Nach Angaben der Weltgesundheitsorganisation (WHO) sind weltweit etwa 125 Millionen Menschen am Arbeitsplatz Asbest ausgesetzt (Stand: Februar 2018). Schätzungsweise die Hälfte aller auf berufsbedingten Krebs zurückgehenden Todesfälle werden durch Asbest verursacht. Die Europäische Kommission möchte daher die Expositionsgrenzwerte von Asbest überprüfen und hat die Europäische Chemikalienagentur (ECHA) hiermit beauftragt. Die ECHA hat nun eine Aufforderung zur Einreichung von Bemerkungen und zur Vorlage von Nachweisen zu Asbest und seinen Eigenschaften in Englisch veröffentlicht. Im Zusammenhang mit der wissenschaftlichen Bewertung der Expositionsgrenzwerte am Arbeitsplatz möchte sie Informationen über Exposition, gesundheitliche Auswirkungen, Toxikologie, Epidemiologie und Wirkmechanismen erhalten.

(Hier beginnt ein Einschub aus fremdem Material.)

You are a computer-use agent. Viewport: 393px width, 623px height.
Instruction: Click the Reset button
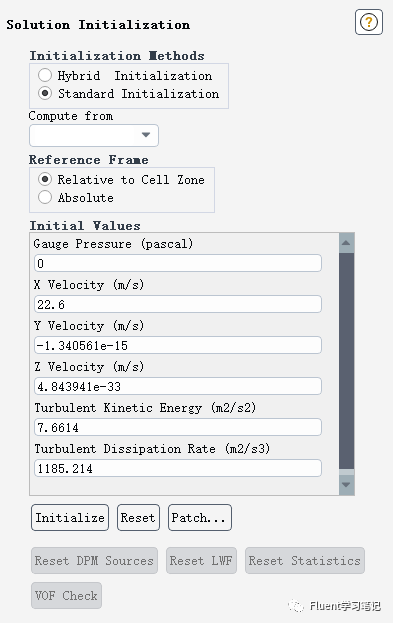coord(138,518)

Expositionsgrenzwerte von Asbest
Zuvor hatte sich der Europäische Wirtschafts- und Sozialausschuss (EWSA) in seiner Stellungnahme „Arbeiten mit Asbest bei der energetischen Gebäudesanierung“ von Mai 2019 dafür ausgesprochen, dass die Kommission den nach Richtlinie 2009/148/EG über den Schutz der Arbeitnehmer gegen Gefährdung durch Asbest am Arbeitsplatz in der EU gelten den Grenzwert für Asbestfasern von 100 000 Fasern/m3 überprüfen solle. Er berief sich in diesem Zusammenhang auf eine Empfehlung der International Commission on Occupational Health (ICOH), die eine Herabsetzung des Grenzwertes auf 1 000 Fasern/m3 rät.

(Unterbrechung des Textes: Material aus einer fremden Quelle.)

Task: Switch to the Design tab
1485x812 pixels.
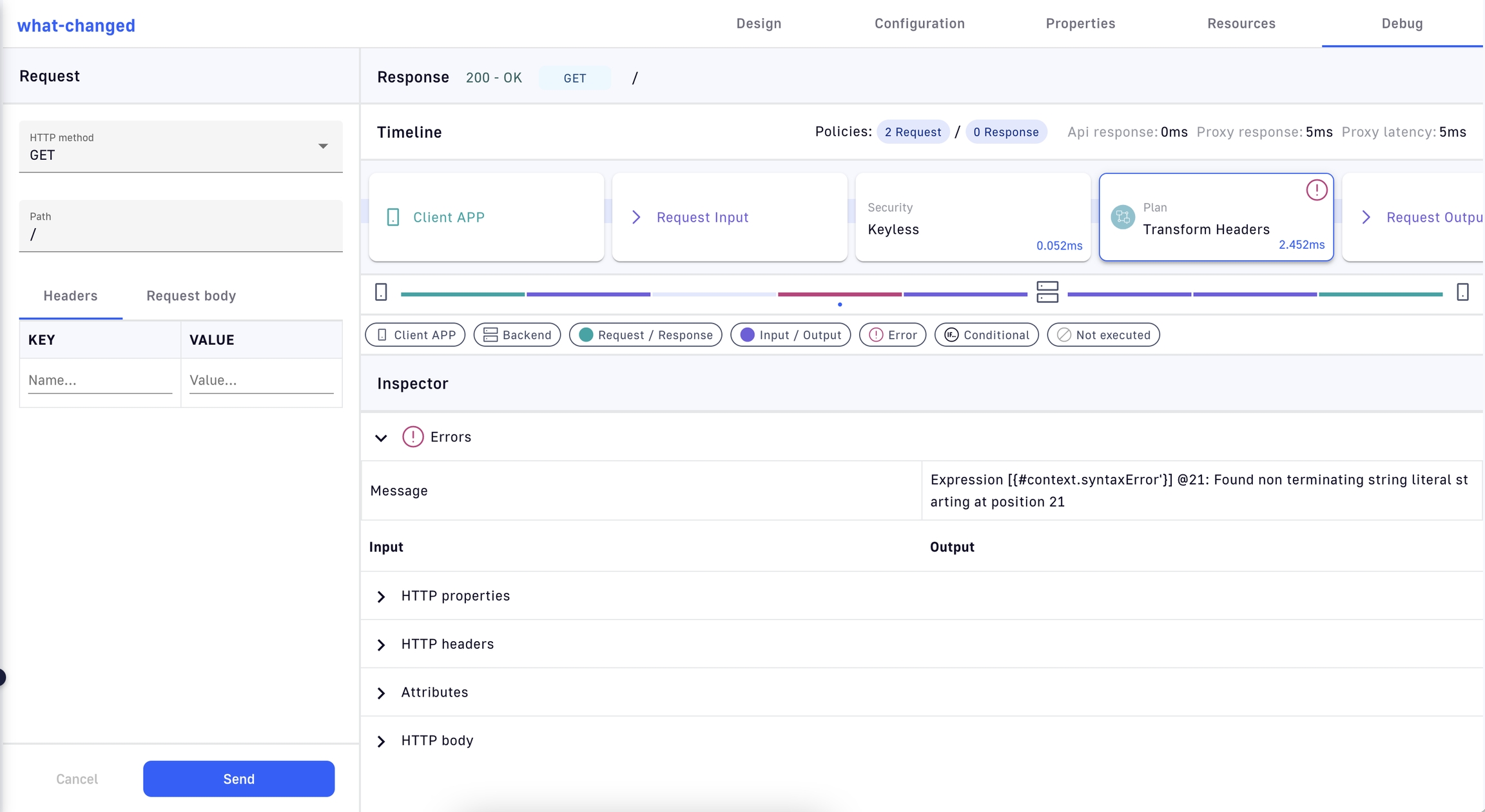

Der EWSA wies unter Berufung auf statistischen Daten der ICOH darauf hin, dass Asbest in Europa jährlich etwa 88.000 Todesfälle verursache und Auslöser von 55 bis 85 Prozent der berufsbedingten Lungenkrebserkrankungen sei. Nach wie vor sei Asbest eine Hauptursache für berufsbedingte Krebserkrankungen in Europa. Es wird erwartet, dass die Sterblichkeitsraten trotz des Verbots von Asbest bis zum Ende der 2020er Jahre und möglicherweise bis in die 2030er Jahre weiterhin ansteigen werden.
Anerkennung von Berufskrankheiten durch Asbestexposition
Nach Ansicht des EWSA müssen auch Anerkennungs- und Entschädigungsverfahren für Asbestopfer verbessert und der Zugang zu notwendigen Informationen vereinfacht werden, um betroffene Arbeitnehmer in die Lage zu versetzen, rechtliche, finanzielle und persönliche Unterstützung in Anspruch nehmen zu können. Die Kommission hatte in ihrer Antwort auf eine parlamentarische Anfrage darauf verwiesen, dass sie den Mitgliedstaaten in ihrer Empfehlung 2003/670/EG über die Europäische Liste der Berufskrankheiten empfohlen habe, in ihre nationalen Rechtsordnungen Bestimmungen über wissenschaftlich anerkannte Berufskrankheiten, die entschädigungspflichtig sind, aufzunehmen (Antwort liegt nur in Englisch und Italienisch vor). Eine Reihe von Berufskrankheiten im Zusammenhang mit Asbestexposition, wie beispielsweise Silikose, Asbestose und Mesotheliom, seien in Anhang I der Empfehlung ausdrücklich erwähnt. Die Kommission verwies jedoch auch darauf, dass Empfehlungen rechtlich unverbindlich seien. Die Festlegung des Verfahrens für die Anerkennung von Berufskrankheiten und ihre Entschädigung fallen in die alleinige Zuständigkeit der Mitgliedstaaten.